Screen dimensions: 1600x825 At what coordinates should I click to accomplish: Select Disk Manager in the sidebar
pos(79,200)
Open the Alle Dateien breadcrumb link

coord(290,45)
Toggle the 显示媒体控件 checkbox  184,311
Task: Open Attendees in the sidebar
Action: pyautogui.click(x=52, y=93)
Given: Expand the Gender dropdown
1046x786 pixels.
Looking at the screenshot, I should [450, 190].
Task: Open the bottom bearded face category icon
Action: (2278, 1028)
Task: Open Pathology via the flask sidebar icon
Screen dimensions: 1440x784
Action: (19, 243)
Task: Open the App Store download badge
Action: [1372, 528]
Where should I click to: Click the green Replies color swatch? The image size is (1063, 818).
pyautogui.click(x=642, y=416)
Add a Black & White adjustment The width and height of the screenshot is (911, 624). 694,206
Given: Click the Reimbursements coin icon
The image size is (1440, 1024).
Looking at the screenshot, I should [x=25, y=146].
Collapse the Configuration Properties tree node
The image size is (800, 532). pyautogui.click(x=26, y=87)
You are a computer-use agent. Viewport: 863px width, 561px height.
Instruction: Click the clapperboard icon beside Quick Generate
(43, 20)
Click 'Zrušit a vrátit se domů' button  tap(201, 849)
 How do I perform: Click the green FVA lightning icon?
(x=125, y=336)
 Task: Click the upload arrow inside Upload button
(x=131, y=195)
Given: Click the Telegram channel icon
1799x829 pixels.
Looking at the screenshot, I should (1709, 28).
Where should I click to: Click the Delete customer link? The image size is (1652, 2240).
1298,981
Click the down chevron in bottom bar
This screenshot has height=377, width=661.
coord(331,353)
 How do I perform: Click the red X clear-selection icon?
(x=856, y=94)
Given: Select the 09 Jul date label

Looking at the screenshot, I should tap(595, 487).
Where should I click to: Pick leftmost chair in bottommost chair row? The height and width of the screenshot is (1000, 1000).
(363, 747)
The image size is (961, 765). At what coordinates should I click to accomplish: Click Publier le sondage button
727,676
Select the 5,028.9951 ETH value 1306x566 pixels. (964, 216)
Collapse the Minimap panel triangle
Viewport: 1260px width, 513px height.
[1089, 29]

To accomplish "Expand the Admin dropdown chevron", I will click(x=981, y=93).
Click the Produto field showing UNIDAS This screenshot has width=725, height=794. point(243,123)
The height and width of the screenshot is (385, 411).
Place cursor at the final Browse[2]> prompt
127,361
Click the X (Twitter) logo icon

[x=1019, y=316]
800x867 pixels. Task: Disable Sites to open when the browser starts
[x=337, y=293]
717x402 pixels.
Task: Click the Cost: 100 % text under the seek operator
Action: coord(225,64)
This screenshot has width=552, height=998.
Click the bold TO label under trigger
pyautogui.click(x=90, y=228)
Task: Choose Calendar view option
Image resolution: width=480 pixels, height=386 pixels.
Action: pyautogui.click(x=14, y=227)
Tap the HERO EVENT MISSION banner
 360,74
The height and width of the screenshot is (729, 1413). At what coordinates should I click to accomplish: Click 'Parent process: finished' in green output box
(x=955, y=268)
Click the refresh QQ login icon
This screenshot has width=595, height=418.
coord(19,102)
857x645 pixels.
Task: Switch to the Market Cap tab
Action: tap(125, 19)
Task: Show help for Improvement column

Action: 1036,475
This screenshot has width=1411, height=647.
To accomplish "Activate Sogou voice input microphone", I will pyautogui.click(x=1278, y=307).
------------
ACTIVITY — After locating the line that holds "The height and width of the screenshot is (729, 1413).", print it and each line after it through the end of the data, exactly as it stands.

SOLUTION FOR THIS EXERCISE —
The height and width of the screenshot is (729, 1413). At what coordinates should I click to accomplish: Click 'Parent process: finished' in green output box
(x=955, y=268)
Click the refresh QQ login icon
This screenshot has width=595, height=418.
coord(19,102)
857x645 pixels.
Task: Switch to the Market Cap tab
Action: tap(125, 19)
Task: Show help for Improvement column

Action: 1036,475
This screenshot has width=1411, height=647.
To accomplish "Activate Sogou voice input microphone", I will pyautogui.click(x=1278, y=307).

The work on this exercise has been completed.